OBJECTIVES: We assessed use of low-volume hospitals by race and ethnicity for major cardiovascular procedures and determined whether hospital volume is an important factor explaining racial and ethnic differences in post-procedure mortality.
BACKGROUND: Low hospital volume predicts mortality for cardiovascular procedures and could be a mediator of racial and ethnic differences in procedure outcomes.
METHODS: We analyzed data from 719,679 hospitalizations for cardiac artery bypass grafting (CABG), percutaneous transluminal coronary angioplasty (PTCA), abdominal aortic aneurysm (AAA) repair, and carotid endarterectomy (CEA) from 1998 to 2001 using the Nationwide Inpatient Sample. We used multivariate logistic regression to assess whether race predicts use of low-volume hospitals and the relative contribution of hospital volume to racial disparity in post-procedure in-hospital mortality.

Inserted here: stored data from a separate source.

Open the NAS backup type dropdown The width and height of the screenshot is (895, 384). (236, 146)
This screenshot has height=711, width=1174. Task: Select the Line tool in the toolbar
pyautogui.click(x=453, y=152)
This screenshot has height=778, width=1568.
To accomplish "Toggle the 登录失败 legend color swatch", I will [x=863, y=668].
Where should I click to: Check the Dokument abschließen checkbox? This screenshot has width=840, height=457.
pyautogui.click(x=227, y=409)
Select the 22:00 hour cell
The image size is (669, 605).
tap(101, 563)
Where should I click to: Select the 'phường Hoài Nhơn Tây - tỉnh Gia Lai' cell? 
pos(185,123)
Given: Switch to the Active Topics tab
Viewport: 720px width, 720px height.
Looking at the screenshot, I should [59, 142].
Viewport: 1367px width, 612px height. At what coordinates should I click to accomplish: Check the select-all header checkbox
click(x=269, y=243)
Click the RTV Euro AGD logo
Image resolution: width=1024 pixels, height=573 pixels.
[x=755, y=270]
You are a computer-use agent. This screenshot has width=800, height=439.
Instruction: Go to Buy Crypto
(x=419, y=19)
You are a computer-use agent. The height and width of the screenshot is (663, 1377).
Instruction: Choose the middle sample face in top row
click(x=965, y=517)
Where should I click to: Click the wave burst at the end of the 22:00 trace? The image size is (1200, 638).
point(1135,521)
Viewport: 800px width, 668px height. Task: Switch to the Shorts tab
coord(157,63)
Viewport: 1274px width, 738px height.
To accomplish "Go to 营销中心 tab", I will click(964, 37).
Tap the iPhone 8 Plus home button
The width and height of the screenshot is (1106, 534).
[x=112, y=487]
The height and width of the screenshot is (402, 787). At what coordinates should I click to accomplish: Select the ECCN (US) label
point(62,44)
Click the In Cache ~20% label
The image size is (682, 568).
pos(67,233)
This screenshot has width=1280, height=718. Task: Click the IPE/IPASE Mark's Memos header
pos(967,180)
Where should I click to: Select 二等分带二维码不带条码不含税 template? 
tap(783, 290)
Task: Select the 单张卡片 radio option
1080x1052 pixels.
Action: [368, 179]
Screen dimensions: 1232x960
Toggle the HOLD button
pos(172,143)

RESULTS: Black and Hispanic patients were more likely than white patients to receive cardiovascular procedures in low-volume hospitals. Black patients had greater risk-adjusted mortality than white patients after elective AAA repair (odds ratio [OR], 1.84; 95% confidence interval [CI], 1.20 to 2.84), CABG (OR, 1.19; 95% CI, 1.06 to 1.33), and CEA (OR, 1.56; 95% CI, 1.07 to 2.27), but not PTCA. Hispanic patients did not have higher risk-adjusted mortality than white patients. Adjusting for hospital volume did not substantially reduce the relative risk of death for black patients compared with white patients.
CONCLUSIONS: Black and Hispanic patients were more likely to receive cardiovascular procedures in low-volume hospitals, but hospital volume did not explain a large proportion of racial differences in post-procedure mortality. Additional research is needed to determine why black patients have increased mortality after cardiovascular procedures and how these mortality rates can be reduced.